### Exercise objective
Your reply should be made up of every line in the records below that holds the string "text".

═════ Information shown ═════

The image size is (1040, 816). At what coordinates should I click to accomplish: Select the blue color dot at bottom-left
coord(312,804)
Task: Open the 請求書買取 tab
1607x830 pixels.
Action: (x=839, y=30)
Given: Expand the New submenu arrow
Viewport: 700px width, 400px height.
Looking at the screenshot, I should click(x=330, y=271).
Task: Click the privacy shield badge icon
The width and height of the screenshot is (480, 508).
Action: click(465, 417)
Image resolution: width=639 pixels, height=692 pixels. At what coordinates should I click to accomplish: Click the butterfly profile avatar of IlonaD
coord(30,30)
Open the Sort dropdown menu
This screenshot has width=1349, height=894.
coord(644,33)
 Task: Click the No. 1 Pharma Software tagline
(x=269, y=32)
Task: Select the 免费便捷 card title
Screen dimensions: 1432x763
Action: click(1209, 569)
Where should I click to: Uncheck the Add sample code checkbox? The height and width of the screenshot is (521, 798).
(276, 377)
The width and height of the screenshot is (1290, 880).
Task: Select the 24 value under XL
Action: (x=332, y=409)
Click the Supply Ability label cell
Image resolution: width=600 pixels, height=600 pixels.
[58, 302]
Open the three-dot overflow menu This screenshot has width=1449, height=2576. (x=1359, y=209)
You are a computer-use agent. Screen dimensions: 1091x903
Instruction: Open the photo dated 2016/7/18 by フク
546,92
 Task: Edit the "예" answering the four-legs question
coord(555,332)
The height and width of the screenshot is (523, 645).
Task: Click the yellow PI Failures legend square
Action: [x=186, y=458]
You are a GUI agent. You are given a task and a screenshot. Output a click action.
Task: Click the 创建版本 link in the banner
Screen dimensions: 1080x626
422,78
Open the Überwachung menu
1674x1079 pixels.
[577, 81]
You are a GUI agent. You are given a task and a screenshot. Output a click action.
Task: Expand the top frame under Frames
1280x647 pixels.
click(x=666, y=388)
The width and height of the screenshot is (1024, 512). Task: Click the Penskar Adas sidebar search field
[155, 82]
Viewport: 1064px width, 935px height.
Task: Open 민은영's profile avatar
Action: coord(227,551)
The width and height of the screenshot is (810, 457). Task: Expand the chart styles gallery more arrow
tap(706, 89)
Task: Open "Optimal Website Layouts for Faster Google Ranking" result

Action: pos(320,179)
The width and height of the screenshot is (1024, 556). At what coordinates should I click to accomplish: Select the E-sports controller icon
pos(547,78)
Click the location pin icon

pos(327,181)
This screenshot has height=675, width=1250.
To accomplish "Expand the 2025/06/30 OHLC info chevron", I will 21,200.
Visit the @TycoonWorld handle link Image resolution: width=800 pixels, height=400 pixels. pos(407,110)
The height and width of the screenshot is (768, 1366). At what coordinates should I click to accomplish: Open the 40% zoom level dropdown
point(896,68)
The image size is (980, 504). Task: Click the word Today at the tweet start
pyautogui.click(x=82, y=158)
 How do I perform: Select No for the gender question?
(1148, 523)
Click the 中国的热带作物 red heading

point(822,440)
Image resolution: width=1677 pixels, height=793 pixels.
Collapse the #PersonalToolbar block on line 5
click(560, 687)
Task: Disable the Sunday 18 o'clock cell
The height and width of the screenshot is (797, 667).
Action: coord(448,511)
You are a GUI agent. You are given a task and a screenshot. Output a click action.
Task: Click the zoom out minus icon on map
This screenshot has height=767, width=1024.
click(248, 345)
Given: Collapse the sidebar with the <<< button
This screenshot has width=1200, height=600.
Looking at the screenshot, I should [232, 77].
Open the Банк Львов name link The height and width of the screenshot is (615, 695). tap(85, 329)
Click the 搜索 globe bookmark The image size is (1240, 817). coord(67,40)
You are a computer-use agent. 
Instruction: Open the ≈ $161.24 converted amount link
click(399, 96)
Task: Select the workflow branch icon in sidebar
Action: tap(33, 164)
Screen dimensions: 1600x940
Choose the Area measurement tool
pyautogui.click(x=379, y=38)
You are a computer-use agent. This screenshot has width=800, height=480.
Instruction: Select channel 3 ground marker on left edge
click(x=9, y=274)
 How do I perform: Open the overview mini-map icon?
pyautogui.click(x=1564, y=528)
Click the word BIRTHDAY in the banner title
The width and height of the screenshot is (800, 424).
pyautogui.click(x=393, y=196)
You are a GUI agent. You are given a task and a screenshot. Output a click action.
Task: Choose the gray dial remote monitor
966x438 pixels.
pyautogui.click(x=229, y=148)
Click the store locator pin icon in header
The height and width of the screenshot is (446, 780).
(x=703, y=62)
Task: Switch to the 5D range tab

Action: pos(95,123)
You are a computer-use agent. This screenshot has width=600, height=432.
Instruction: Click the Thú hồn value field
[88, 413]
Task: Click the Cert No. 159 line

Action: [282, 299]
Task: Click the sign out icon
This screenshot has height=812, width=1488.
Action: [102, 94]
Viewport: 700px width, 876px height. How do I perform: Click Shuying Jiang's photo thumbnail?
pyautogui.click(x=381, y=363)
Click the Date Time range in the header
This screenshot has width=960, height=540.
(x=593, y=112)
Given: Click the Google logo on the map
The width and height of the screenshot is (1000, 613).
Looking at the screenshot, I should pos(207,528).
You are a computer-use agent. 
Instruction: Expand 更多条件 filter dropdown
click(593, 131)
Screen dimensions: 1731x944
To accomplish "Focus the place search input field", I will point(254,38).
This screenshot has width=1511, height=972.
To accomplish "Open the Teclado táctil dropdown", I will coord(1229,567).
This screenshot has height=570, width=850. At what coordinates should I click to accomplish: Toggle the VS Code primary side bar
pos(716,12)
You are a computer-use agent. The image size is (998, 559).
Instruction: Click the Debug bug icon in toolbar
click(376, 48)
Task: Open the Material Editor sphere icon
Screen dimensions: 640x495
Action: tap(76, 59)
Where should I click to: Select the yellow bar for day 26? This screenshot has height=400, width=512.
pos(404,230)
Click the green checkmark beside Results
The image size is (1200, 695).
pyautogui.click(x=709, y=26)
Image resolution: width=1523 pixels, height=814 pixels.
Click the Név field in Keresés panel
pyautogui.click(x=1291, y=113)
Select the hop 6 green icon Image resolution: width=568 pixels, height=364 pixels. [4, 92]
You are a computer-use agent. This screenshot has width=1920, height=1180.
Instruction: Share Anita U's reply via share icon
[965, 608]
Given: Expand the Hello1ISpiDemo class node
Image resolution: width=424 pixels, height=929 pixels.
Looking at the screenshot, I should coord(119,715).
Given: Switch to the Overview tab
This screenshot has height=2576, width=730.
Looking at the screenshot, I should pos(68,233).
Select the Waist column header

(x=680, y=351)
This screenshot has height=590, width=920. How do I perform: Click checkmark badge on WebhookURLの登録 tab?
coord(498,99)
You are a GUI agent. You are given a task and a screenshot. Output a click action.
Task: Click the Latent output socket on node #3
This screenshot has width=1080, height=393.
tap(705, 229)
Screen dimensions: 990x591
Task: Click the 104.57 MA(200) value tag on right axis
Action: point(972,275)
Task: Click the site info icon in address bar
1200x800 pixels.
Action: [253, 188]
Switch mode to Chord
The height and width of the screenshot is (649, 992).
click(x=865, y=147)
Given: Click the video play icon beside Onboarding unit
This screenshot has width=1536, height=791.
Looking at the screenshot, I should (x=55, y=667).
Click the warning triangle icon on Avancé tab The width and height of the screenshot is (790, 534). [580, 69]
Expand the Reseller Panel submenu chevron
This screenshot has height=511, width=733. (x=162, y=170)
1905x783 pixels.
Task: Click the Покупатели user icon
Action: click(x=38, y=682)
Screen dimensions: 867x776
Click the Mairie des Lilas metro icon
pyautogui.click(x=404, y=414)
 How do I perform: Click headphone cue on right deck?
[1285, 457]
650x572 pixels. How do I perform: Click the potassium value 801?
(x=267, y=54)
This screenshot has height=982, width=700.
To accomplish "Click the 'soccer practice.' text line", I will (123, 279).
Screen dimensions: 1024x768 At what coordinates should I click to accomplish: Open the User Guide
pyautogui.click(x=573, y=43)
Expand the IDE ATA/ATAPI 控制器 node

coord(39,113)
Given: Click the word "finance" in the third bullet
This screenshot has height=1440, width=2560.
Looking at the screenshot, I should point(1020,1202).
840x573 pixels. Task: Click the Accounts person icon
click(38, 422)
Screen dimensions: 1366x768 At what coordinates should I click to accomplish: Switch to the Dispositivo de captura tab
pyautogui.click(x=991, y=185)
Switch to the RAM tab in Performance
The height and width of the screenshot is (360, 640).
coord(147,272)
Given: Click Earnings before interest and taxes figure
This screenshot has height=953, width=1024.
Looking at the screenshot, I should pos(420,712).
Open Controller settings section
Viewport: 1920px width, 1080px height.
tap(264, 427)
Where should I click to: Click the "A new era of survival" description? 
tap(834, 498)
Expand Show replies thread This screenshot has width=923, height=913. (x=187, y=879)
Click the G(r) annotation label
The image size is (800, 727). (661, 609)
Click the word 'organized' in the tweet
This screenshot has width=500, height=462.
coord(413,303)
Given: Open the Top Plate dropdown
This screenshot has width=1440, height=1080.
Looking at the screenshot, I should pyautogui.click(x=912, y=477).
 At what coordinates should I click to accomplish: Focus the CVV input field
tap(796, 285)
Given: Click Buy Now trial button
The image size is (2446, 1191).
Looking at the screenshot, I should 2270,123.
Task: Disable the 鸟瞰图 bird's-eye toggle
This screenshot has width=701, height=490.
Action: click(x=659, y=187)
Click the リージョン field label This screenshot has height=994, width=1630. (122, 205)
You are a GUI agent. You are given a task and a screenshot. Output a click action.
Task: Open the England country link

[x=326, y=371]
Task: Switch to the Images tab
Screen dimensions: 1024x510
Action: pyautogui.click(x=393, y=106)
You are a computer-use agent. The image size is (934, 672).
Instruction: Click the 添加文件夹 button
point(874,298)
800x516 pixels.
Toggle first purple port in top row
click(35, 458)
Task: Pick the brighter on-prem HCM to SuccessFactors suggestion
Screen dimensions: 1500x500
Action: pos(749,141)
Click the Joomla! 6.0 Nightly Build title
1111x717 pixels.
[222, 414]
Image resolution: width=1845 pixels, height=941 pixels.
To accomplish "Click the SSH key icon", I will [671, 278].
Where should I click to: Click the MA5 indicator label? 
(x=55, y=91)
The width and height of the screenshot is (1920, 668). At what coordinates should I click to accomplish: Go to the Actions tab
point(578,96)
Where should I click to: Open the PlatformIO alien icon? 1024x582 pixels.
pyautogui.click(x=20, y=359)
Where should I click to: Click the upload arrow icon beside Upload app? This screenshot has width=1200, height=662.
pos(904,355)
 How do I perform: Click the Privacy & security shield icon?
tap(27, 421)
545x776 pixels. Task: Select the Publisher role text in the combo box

═════

### Answer below
To accomplish "Click the 'soccer practice.' text line", I will (123, 279).
545x776 pixels. Task: Select the Publisher role text in the combo box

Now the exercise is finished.